The PDPs for the dry and wet season models were also examined. Except for mean precipitation and wind speed, all variables maintained the patterns observed in the general model. Figure 7 presents the variables with opposing behaviors. While precipitation has a positive effect in the dry season, it presents a negative and almost insignificant effect during the wet season. One explanation for this behavior is that during the dry season, as the reservoirs have lower water volumes, precipitation can increase nutrient loadings (Jeppesen et al. 2015; da Rocha Junior et al. 2018). During the wet season, increased precipitation might induce greater flushing and lower Chla (Reichwaldt and Ghadouani 2012). This effect, however, seems to be not very relevant as produces a little variation on Chla. The extent of precipitation influence on Chla can be also related to the intensity and frequency of rainfall events (Reichwaldt and Ghadouani 2012; Ho and Michalak 2020).
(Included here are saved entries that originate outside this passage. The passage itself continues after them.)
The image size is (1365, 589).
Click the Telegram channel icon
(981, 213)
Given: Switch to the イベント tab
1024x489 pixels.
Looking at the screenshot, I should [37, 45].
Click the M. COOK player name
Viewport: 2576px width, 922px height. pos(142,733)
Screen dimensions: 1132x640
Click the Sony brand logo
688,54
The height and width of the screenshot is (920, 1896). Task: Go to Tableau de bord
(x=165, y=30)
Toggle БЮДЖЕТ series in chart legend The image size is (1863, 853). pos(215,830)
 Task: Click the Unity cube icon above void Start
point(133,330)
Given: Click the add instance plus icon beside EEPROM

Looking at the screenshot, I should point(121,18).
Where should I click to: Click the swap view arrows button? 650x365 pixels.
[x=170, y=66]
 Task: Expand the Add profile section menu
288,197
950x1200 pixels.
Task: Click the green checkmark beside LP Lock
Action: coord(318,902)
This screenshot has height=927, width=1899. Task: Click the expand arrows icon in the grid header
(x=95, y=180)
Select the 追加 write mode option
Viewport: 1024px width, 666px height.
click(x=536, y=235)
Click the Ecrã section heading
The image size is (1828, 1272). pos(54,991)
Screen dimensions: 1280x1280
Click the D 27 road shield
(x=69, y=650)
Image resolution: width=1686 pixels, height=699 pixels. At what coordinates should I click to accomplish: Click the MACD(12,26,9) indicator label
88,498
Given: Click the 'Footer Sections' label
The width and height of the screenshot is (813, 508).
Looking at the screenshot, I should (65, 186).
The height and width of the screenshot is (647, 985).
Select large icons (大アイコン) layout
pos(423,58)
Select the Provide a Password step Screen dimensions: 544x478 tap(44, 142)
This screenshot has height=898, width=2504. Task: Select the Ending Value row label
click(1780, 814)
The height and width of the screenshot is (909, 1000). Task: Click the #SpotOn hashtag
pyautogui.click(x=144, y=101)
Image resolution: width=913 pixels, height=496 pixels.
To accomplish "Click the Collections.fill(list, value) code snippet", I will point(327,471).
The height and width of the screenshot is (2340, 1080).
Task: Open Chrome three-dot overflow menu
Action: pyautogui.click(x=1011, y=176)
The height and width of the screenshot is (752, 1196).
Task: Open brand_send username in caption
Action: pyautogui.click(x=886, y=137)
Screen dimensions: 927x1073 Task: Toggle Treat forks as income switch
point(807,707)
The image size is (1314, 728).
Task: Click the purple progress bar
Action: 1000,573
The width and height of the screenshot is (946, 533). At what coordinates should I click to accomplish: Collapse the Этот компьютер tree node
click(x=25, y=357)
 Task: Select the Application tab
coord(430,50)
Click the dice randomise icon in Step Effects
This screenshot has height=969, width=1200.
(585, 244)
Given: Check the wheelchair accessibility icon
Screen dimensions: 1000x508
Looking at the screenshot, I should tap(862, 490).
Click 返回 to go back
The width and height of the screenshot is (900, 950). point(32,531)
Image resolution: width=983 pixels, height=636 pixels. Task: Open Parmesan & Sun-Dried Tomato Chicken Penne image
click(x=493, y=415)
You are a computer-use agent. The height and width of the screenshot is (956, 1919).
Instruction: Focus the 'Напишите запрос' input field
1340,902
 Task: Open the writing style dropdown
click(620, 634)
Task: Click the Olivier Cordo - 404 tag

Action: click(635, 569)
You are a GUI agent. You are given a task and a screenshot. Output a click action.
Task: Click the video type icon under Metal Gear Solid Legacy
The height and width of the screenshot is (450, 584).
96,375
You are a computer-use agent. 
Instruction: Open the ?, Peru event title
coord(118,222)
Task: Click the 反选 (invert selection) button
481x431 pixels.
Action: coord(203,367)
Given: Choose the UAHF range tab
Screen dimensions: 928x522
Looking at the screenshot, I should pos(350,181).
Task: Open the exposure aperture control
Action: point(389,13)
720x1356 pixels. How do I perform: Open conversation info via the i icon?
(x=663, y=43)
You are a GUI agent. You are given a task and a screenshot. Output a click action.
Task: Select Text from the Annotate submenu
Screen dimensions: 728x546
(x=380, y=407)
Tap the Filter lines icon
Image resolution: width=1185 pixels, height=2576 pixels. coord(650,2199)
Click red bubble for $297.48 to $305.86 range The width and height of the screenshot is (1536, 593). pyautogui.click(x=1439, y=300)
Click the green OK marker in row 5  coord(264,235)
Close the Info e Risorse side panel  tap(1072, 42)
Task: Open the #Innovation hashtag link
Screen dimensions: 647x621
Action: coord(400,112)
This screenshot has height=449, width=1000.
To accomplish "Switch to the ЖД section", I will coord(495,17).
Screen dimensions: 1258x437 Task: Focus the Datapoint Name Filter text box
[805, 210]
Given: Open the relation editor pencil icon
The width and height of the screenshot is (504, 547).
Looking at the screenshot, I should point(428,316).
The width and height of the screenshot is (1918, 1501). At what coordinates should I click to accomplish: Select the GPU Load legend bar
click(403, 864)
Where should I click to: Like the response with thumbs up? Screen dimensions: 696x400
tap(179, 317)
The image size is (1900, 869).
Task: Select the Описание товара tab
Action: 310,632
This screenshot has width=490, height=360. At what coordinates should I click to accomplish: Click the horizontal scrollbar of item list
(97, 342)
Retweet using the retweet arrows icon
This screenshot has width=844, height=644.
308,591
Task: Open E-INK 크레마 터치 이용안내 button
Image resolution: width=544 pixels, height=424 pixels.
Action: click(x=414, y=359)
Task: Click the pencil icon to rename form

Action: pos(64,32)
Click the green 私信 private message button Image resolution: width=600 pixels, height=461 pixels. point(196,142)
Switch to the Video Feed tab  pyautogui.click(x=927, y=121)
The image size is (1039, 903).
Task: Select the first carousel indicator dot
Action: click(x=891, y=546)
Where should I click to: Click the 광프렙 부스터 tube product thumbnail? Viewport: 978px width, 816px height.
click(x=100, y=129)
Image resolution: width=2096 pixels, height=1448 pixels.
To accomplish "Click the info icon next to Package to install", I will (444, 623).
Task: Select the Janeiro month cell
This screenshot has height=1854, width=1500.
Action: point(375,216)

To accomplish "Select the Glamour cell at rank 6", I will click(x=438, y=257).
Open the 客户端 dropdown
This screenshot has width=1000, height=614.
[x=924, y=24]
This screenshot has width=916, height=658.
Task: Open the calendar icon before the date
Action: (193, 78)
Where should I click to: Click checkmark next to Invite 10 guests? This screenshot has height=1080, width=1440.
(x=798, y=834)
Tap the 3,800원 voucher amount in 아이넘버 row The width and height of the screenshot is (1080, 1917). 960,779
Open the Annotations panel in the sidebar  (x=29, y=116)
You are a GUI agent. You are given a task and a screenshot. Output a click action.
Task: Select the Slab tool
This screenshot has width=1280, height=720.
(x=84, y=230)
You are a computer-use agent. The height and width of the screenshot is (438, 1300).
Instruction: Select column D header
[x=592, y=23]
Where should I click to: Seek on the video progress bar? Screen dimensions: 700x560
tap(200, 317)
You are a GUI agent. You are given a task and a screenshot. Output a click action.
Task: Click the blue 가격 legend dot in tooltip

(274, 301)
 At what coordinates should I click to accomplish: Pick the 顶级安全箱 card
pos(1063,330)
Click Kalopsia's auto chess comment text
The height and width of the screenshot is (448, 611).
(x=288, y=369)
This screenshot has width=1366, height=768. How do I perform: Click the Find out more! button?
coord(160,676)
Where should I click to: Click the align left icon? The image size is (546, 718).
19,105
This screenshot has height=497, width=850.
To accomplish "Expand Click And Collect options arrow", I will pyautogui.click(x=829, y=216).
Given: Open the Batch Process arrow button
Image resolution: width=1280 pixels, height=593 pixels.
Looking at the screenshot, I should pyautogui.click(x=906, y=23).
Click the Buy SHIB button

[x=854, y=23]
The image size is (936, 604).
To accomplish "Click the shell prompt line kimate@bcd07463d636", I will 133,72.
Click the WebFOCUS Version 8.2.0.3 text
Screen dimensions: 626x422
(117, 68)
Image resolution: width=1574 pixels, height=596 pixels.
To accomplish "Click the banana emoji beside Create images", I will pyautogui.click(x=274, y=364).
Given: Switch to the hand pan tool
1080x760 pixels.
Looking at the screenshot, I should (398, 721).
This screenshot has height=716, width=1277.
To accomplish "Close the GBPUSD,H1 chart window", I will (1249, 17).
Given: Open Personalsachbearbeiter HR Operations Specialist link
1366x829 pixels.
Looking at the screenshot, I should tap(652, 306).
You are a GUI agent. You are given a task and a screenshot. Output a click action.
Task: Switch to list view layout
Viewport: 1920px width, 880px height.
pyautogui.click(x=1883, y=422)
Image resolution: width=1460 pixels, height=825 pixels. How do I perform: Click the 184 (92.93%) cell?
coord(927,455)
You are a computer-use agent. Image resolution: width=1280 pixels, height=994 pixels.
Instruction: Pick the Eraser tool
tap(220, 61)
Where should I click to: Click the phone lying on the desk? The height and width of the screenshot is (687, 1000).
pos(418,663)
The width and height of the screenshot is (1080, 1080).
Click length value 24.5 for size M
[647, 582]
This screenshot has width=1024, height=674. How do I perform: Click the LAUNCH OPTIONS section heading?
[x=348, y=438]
During the wet season, stronger winds seem to result in a slight decrease of Chla (up to 3 µg/L), while in the dry season, it has the opposing effect. Although wind speed has a small influence on Chla, it is still interesting to investigate the sign of this relationship. Previous studies have indicated that increased wind speed can result in greater mixing of the upper layer, thus reducing Chla (Stockwell et al. 2020); however, under oligotrophic conditions, stronger winds can carry nutrients to the bottom layer and increase Chla (Kahru et al. 2010; Kim et al. 2014). This mechanism also depends on the reservoirs' morphology and water level, hence for shallow reservoirs (or for reduced water levels in the dry season), stronger winds can induce resuspension and increase internal nutrient loads (Araújo et al. 2019). In the wet season, wind-induced resuspension is less significant, as external sources of nutrients play a more important role in Chla fluctuations (Rocha and Lima Neto 2021).
PDPs can also be plotted for two variables at the same time (Supplementary material, Figure S3). Again, one must be careful when interpreting these plots, as they can show correlations between variables rather than a causal relationship. When considering higher values of solar radiation, wind speed presents an inverse relationship with Chla. Whether the mix-layer is shallow or deep, when solar radiation is higher, Chla tends to increase, a relationship that is confirmed by previous research (Berger et al. 2006). One can also notice that mix-layer depth seems to have a stronger effect on Chla only up to a certain point.
Wind speed has little effect on Chla when the water volume is constant. Again, this might be related to the size of the reservoirs analyzed here and does not necessarily mean that wind speed does not influence Chla. Precipitation can have distinct effects on nutrient concentrations (Ho and Michalak 2020). Our analysis indicates that when the water volume is high, increased precipitation levels mean higher Chla (Wiegand et al. 2020), while for low water volumes, increased precipitation levels mean lower Chla. This, again, can be related to the climate season, as previously discussed.